I would appreciate your sharing this Safety Alert with others who might find it useful. Thank you for your help in disseminating this important information.
FDA is interested in learning about any experience associated with gas embolism during intrauterine surgery or other procedures where gas or air is used. Please direct this information to our voluntary Problem Reporting Program, c/o the United States Pharmacopeia, 12601 Twinbrook Parkway, Rockville, Maryland 20852 or call our toll-free number: 1-800-638-6725.
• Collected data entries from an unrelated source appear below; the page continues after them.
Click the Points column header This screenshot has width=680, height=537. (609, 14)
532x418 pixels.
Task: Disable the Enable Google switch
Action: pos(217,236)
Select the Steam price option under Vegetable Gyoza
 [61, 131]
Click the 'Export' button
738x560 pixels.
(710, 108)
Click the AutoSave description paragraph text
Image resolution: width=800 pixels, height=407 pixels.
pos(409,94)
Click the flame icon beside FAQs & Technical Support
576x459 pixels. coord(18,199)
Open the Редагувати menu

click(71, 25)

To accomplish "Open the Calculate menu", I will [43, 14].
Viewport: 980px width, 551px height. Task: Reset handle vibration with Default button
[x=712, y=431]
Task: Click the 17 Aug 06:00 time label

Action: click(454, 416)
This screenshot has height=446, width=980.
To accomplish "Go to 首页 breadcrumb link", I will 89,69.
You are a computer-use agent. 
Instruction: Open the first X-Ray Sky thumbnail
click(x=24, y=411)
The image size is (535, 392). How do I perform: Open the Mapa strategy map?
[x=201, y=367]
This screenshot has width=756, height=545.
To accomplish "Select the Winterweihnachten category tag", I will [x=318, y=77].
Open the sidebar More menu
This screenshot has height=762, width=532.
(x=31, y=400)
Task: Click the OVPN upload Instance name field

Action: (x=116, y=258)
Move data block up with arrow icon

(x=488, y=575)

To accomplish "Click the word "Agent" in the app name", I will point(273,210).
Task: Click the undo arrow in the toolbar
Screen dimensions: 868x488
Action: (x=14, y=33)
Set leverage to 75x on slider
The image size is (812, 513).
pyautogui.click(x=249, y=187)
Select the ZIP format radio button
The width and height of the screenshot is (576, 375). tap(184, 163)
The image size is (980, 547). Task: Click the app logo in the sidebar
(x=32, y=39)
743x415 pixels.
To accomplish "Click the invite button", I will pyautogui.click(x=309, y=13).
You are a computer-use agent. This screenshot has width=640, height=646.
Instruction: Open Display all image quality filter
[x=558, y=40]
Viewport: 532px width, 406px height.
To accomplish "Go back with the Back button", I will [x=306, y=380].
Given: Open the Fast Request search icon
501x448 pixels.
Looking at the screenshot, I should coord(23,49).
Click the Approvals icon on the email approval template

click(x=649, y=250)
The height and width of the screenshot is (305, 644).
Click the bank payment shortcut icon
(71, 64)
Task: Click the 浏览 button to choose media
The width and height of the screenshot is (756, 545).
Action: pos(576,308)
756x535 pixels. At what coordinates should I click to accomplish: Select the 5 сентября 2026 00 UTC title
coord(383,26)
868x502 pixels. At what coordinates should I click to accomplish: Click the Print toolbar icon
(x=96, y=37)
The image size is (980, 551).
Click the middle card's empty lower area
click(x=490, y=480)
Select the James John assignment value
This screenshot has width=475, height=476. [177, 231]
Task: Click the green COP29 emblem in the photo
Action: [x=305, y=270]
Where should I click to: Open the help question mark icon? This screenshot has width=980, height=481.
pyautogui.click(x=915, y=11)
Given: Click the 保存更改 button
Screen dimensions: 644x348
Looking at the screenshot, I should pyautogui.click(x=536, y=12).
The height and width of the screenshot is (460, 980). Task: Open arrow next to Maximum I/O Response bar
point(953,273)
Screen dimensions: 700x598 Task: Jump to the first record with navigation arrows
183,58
If you have any questions on this Safety Alert, please contact:
Gregory P. Alexander, M.D.
Office of Health Affairs
Center for Devices and Radiological Health, FDA, HFZ-70
1390 Piccard Drive
Rockville, MD 20850
John C. Villforth
Center for Devices and Radiological Health
Food and Drug Administration
1. Lasers Surg Med 9:183-185(1989).
2. Intensive Care Med 8:239 (1982).
3. Am J Obstet Gynecol 61(4):877-879 (1989)
4. ECRI Health Devices 18(9):325-326 (1989).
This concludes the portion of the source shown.